◆ WHAT YOU ARE ASKED TO DO: Pull each line containing "right" out of the listing below.

╔══

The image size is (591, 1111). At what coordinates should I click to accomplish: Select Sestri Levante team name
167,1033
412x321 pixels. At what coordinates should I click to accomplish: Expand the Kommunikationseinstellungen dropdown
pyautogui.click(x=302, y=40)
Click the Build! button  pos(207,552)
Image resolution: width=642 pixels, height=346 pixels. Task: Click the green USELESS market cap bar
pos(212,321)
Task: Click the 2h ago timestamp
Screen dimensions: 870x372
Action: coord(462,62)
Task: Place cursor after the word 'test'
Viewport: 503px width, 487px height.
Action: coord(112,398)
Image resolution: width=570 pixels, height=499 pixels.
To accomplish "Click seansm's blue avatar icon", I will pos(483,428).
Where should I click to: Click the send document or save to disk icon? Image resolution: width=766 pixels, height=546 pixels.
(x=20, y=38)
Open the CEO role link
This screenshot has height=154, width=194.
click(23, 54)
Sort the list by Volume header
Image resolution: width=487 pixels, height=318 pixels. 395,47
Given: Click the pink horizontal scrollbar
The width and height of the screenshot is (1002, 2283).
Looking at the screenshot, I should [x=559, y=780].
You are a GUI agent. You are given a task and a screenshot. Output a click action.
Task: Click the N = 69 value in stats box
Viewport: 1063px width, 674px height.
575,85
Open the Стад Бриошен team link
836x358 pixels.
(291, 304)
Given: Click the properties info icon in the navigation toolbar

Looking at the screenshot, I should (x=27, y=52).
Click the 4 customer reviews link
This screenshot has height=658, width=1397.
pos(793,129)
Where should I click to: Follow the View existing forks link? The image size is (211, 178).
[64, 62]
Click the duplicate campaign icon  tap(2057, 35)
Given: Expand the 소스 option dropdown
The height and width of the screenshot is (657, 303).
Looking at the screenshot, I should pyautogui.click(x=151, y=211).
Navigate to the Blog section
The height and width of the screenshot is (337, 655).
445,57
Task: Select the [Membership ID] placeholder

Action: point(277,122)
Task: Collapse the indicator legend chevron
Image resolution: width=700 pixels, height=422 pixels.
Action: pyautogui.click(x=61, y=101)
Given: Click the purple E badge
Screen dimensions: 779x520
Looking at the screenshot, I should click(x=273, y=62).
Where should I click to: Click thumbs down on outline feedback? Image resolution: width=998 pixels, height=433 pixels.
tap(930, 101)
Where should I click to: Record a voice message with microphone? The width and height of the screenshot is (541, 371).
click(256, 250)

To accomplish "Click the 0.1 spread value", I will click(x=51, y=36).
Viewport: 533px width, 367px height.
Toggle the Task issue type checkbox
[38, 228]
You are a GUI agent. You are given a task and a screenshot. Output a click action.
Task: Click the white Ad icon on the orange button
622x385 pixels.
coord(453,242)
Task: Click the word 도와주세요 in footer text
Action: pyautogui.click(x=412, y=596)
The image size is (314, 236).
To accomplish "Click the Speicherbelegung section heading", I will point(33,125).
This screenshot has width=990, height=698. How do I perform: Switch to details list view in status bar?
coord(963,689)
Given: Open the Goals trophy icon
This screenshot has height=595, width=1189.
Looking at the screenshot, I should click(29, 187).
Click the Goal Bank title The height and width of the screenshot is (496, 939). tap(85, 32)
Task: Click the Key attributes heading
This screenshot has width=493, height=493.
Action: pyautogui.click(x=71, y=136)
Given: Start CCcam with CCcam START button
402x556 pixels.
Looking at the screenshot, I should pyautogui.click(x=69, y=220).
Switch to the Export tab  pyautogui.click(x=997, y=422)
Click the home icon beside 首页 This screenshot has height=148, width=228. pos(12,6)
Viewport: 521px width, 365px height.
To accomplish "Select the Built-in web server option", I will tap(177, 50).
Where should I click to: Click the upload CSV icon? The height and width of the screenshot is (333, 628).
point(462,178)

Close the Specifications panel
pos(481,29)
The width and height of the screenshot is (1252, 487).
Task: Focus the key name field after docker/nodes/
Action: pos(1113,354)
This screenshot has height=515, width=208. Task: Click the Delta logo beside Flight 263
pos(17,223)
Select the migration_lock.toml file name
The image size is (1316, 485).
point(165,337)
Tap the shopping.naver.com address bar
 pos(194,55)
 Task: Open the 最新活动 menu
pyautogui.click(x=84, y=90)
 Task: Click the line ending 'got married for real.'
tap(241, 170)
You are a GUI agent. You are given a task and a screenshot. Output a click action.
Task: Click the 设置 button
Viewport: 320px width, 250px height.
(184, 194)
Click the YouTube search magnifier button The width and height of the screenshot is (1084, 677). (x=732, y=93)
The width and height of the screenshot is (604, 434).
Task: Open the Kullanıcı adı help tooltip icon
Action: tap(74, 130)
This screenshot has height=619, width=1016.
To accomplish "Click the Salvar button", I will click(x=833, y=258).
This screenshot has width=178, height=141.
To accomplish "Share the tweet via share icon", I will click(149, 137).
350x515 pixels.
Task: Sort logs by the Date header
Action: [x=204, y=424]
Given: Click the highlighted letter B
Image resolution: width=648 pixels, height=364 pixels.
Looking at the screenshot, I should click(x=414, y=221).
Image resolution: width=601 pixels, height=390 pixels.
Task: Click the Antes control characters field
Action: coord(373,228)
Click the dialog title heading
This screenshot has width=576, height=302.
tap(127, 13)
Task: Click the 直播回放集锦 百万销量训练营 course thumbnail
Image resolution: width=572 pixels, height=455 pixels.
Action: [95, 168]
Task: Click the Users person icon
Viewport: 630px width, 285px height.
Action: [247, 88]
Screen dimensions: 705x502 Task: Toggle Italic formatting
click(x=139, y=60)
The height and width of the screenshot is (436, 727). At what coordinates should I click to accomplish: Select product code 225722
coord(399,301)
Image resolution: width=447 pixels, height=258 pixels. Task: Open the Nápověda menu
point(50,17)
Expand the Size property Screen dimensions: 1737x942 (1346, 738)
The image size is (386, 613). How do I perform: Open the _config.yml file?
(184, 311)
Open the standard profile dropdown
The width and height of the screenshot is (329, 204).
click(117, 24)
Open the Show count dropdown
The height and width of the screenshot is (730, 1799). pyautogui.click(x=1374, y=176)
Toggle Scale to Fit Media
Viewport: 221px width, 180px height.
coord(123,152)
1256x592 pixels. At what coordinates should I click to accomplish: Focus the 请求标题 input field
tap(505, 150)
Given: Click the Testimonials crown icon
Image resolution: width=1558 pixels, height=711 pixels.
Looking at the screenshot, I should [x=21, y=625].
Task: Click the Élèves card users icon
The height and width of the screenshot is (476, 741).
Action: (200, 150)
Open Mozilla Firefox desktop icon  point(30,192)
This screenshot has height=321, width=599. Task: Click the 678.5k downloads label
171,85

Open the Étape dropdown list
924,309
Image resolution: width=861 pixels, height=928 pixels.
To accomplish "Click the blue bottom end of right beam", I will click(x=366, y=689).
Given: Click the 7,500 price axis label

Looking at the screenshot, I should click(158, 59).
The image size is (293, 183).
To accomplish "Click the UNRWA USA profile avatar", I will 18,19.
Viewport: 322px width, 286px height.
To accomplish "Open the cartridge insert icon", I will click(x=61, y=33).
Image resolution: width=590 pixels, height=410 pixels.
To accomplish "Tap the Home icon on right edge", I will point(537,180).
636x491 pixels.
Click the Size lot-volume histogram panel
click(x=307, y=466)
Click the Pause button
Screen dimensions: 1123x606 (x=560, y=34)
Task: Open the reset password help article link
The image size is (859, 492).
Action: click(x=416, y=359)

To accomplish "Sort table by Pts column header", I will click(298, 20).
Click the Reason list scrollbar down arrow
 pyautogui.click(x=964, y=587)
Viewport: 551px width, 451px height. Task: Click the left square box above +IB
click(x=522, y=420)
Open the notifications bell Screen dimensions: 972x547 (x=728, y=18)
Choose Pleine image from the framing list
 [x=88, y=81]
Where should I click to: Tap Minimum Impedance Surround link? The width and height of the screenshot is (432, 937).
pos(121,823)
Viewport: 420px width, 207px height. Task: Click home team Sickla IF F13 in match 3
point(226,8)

╚══

◆ RESULT OF THIS EXERCISE:
To accomplish "Click the blue bottom end of right beam", I will click(x=366, y=689).
To accomplish "Tap the Home icon on right edge", I will point(537,180).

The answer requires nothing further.